Imagine you’ve gotten to that stage. You would then open the vault, click on the first data point, read the transcript and look at the image (making any corrections in the transcript if necessary), and then start making your observations on what discourses are present.

If you detected say a discourse about ethics, you could just start typing: [[ethics]]. Obsidian will understand this to be a link to a new note that doesn’t yet exist. Click on it, and Obsidian makes a new note called ‘ethics’. You can then write any other observations in that note about what ‘ethics’ means in the context of the dataset you’re working on. You move that ethics note to the subfolder called ‘codes’ (you can do that now, or do it later). You continue in this way moving through the different data points. You might add more observations. You might decide that ‘ethics’ isn’t quite the right word: so you go to the ‘ethics’ note and rename it. All of your observations on the data points will update accordingly. Neat, eh? So you iterate your way through this process.

But how do those observations distribute? How do they cluster? Well, first make sure that all of your encoding notes are in the ‘codes’ subfolder. The vault as it comes configured by Murphy has a note that calculates statistics for how many discourses are present in your datapoints. It does this via a dataview query that looks at the ‘codes’ subfolder and counts the in-bound links that point to any notes within that folder. And if any of those notes have links that point to other notes – maybe on your ‘ethics’ note you have a link to a related idea ‘AreWeTheBaddies’ – the dataview query will also tot up those out-bound links. (Incidentally, this also makes the graph view in Obsidian a handy way to see how the discourses map to your dataset). Obsidian will always update the results of this query if you have the ‘live preview’ (the default) turned on.
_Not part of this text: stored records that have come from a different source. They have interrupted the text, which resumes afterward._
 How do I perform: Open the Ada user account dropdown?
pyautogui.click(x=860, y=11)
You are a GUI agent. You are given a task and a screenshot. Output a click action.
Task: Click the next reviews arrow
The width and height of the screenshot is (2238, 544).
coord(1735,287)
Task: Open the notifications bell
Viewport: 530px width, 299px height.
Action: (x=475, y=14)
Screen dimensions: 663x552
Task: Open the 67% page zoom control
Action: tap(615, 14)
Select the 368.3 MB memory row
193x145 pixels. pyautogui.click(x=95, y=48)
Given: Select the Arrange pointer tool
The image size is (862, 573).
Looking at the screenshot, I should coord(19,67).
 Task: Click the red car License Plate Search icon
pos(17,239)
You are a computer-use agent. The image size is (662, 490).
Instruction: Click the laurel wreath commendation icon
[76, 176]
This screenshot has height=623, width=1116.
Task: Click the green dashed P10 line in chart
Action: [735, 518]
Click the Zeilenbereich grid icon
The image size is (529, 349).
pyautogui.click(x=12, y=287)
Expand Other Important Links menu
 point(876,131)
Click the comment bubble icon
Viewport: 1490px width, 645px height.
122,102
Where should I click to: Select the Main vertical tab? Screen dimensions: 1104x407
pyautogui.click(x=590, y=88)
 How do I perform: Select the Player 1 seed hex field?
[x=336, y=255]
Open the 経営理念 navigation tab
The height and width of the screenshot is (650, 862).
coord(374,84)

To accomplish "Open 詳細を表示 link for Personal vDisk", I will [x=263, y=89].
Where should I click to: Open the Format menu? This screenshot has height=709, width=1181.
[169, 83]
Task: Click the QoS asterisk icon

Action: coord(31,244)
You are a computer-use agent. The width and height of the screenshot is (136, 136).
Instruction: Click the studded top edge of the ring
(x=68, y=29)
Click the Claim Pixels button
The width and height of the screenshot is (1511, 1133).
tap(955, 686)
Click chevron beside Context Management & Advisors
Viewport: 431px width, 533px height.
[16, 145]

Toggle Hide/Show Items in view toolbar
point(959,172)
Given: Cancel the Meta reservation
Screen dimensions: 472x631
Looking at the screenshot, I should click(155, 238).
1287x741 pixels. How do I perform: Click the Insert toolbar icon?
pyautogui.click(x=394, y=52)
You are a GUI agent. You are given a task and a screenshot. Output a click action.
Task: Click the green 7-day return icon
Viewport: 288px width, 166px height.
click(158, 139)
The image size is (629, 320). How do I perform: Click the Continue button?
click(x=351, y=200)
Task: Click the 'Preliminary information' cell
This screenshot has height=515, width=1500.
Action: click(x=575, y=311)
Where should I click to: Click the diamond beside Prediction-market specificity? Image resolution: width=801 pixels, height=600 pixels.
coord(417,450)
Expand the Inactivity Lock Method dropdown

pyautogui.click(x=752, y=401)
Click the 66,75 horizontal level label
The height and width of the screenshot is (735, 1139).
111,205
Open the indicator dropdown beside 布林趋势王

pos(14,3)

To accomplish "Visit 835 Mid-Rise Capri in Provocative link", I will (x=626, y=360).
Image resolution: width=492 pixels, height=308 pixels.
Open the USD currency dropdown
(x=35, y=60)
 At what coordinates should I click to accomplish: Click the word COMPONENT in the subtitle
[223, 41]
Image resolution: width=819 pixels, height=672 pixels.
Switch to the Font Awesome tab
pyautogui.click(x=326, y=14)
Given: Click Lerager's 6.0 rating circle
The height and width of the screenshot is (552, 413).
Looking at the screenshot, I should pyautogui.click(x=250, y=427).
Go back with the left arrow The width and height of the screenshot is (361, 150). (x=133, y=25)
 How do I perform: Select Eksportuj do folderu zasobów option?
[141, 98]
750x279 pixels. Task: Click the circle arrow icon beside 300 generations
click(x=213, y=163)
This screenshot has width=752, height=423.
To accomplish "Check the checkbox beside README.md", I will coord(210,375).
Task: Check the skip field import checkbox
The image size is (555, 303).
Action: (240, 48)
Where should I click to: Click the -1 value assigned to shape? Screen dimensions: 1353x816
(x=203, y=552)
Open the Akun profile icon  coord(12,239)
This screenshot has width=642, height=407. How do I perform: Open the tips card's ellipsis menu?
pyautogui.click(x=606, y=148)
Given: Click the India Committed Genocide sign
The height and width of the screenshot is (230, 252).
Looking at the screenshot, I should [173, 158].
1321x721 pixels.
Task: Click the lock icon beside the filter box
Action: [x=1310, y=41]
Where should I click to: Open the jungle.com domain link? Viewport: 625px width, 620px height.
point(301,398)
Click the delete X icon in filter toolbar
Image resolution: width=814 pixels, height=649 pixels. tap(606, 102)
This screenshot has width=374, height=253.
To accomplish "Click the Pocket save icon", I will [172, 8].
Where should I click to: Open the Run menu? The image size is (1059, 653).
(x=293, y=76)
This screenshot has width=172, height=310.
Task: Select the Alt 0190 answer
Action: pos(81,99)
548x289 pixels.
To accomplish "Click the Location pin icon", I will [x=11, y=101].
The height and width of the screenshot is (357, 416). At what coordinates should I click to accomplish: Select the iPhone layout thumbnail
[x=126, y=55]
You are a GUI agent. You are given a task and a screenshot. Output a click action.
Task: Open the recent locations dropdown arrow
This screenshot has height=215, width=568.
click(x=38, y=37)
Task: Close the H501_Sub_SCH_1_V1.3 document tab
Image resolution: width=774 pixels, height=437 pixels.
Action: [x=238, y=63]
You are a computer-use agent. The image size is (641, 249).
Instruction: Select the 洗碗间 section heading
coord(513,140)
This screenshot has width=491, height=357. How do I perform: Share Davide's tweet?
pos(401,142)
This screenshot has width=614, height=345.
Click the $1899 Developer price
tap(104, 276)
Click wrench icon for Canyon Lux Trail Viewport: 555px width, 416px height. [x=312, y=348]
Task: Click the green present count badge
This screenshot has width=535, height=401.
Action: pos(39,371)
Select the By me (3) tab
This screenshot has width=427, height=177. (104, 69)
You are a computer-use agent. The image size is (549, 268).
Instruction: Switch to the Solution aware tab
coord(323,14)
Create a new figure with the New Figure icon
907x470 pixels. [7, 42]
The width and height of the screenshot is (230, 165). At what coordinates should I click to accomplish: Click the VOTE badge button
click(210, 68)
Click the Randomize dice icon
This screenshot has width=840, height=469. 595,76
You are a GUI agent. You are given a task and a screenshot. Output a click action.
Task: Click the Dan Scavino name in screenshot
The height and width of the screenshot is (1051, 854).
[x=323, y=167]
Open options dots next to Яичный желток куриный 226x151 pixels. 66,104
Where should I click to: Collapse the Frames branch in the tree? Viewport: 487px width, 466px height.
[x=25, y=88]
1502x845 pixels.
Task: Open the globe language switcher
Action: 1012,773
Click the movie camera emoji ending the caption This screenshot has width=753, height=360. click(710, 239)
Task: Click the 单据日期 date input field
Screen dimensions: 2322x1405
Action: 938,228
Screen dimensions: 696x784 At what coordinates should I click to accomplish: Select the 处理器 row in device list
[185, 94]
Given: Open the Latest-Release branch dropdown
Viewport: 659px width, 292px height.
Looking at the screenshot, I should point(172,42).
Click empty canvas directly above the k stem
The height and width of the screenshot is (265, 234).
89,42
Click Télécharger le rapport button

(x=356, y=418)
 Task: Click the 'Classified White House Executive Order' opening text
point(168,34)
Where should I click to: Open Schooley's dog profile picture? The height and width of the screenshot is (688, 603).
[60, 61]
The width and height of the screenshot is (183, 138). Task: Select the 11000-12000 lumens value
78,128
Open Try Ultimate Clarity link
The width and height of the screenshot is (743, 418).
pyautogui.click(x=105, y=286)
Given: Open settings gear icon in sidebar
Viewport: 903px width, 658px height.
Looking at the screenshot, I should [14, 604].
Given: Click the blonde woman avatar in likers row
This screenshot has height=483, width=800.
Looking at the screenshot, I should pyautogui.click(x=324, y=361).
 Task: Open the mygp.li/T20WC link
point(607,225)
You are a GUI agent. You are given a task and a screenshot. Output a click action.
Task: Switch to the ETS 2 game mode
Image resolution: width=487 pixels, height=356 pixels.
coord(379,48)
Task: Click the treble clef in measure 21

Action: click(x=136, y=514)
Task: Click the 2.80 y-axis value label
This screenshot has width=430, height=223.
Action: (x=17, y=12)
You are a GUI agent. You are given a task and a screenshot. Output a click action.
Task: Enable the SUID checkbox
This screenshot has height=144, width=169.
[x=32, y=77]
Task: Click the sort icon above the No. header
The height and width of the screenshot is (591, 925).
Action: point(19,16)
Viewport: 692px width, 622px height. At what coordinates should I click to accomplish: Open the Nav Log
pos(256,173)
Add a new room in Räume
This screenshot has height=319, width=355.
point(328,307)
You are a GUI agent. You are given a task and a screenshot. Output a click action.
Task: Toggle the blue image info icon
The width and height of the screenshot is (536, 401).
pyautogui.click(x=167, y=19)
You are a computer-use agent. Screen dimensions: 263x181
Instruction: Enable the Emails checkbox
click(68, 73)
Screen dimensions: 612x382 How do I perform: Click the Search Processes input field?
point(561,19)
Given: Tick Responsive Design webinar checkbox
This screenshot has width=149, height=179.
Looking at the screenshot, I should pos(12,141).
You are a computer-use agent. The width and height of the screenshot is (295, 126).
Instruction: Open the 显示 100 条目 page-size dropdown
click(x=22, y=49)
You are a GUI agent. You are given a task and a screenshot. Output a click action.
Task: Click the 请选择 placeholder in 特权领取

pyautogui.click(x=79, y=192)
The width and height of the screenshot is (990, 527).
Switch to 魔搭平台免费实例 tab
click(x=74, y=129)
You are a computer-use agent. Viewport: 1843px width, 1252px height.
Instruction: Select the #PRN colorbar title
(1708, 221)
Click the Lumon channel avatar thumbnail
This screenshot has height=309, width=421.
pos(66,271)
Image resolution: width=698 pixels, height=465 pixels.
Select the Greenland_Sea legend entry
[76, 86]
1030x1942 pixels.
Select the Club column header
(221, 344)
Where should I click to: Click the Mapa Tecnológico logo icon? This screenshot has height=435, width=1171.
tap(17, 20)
For our purposes, we wanted to have statistics according to subfolders in our data points. While the original query was quite straightforward, this seemingly minor modification was not. Here’s our code:

```dataview
TABLE length(filter(file.inlinks, (i) => contains(i.file.folder, "data points/group-1"))) AS "Data Points", filter(file.outlinks, (o) => contains(o.file.folder, "codes")) AS "Related Themes"
FROM "codes"
WHERE contains(file.inlinks.file.folder, "data points/group-1") or contains(file.outlinks.file.folder, "codes")
SORT length(filter(file.inlinks, (i) => contains(i.file.folder, "data points/fb-group-1"))) DESC
```

We can also modify the query to return not the count of links, but the actual links to the relevant files, like so:

```dataview
TABLE filter(file.inlinks, (i) => contains(i.file.folder, "data points/group-1")) AS "Data Points"
FROM "codes"
WHERE contains(file.inlinks.file.folder, "data points/group-1")
SORT length(filter(file.inlinks, (i) => contains(i.file.folder, "data points/group-1"))) DESC
```

The code was developed from code shared in this Obsidian forum post.

There You Go

That’s our workflow for getting our material into our qualitative analysis vault. Murphy concludes:

When reporting on your themes, these counts give you some starting points. Why do the top themes appear so frequently? Why are the bottom ones rare? Speculate, theorize, debate, and discuss!

[…]It’s your job to report on the relevance of the themes you’ve uncovered to your research question(s). The memos you’ve already developed about each theme give you a starting place for commentary. Build on those, and use any exemplary cases you’ve embedded to illustrate your points. If you need to look back at your data, the backlinks from your themes will point to all of the data points you coded with a given theme.

You may also want to examine themes that seem to have common data points in mind. Why did these overlaps happen? What might they mean?